Copy out each of the entries below word for word, keeping every line unchanged.

begin Input for this task

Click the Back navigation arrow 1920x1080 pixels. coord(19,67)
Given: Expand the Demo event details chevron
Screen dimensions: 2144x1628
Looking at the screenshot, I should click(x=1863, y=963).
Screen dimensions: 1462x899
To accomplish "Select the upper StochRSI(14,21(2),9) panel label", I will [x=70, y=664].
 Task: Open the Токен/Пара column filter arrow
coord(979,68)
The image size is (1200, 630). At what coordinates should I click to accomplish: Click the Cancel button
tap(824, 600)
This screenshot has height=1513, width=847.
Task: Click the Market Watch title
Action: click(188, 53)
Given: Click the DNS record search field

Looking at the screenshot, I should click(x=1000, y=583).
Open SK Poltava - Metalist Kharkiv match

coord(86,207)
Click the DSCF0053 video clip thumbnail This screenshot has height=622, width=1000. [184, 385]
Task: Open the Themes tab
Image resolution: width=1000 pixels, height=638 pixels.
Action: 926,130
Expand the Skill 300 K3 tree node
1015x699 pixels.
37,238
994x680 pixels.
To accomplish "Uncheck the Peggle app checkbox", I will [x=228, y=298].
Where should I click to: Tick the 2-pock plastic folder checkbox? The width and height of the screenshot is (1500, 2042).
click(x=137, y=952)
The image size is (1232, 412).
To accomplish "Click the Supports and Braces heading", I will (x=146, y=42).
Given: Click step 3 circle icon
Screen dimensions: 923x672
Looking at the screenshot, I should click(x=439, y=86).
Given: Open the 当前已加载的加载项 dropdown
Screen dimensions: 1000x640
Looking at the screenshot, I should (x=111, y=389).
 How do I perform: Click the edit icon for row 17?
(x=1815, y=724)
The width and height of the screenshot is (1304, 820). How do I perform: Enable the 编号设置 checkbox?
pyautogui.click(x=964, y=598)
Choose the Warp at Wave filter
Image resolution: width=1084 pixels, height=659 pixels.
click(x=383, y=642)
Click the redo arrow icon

end Input for this task

-- Solution to the problem --
Click the Back navigation arrow 1920x1080 pixels. coord(19,67)
Given: Expand the Demo event details chevron
Screen dimensions: 2144x1628
Looking at the screenshot, I should click(x=1863, y=963).
Screen dimensions: 1462x899
To accomplish "Select the upper StochRSI(14,21(2),9) panel label", I will [x=70, y=664].
 Task: Open the Токен/Пара column filter arrow
coord(979,68)
The image size is (1200, 630). At what coordinates should I click to accomplish: Click the Cancel button
tap(824, 600)
This screenshot has height=1513, width=847.
Task: Click the Market Watch title
Action: click(188, 53)
Given: Click the DNS record search field

Looking at the screenshot, I should click(x=1000, y=583).
Open SK Poltava - Metalist Kharkiv match

coord(86,207)
Click the DSCF0053 video clip thumbnail This screenshot has height=622, width=1000. [184, 385]
Task: Open the Themes tab
Image resolution: width=1000 pixels, height=638 pixels.
Action: 926,130
Expand the Skill 300 K3 tree node
1015x699 pixels.
37,238
994x680 pixels.
To accomplish "Uncheck the Peggle app checkbox", I will [x=228, y=298].
Where should I click to: Tick the 2-pock plastic folder checkbox? The width and height of the screenshot is (1500, 2042).
click(x=137, y=952)
The image size is (1232, 412).
To accomplish "Click the Supports and Braces heading", I will (x=146, y=42).
Given: Click step 3 circle icon
Screen dimensions: 923x672
Looking at the screenshot, I should click(x=439, y=86).
Given: Open the 当前已加载的加载项 dropdown
Screen dimensions: 1000x640
Looking at the screenshot, I should (x=111, y=389).
 How do I perform: Click the edit icon for row 17?
(x=1815, y=724)
The width and height of the screenshot is (1304, 820). How do I perform: Enable the 编号设置 checkbox?
pyautogui.click(x=964, y=598)
Choose the Warp at Wave filter
Image resolution: width=1084 pixels, height=659 pixels.
click(x=383, y=642)
Click the redo arrow icon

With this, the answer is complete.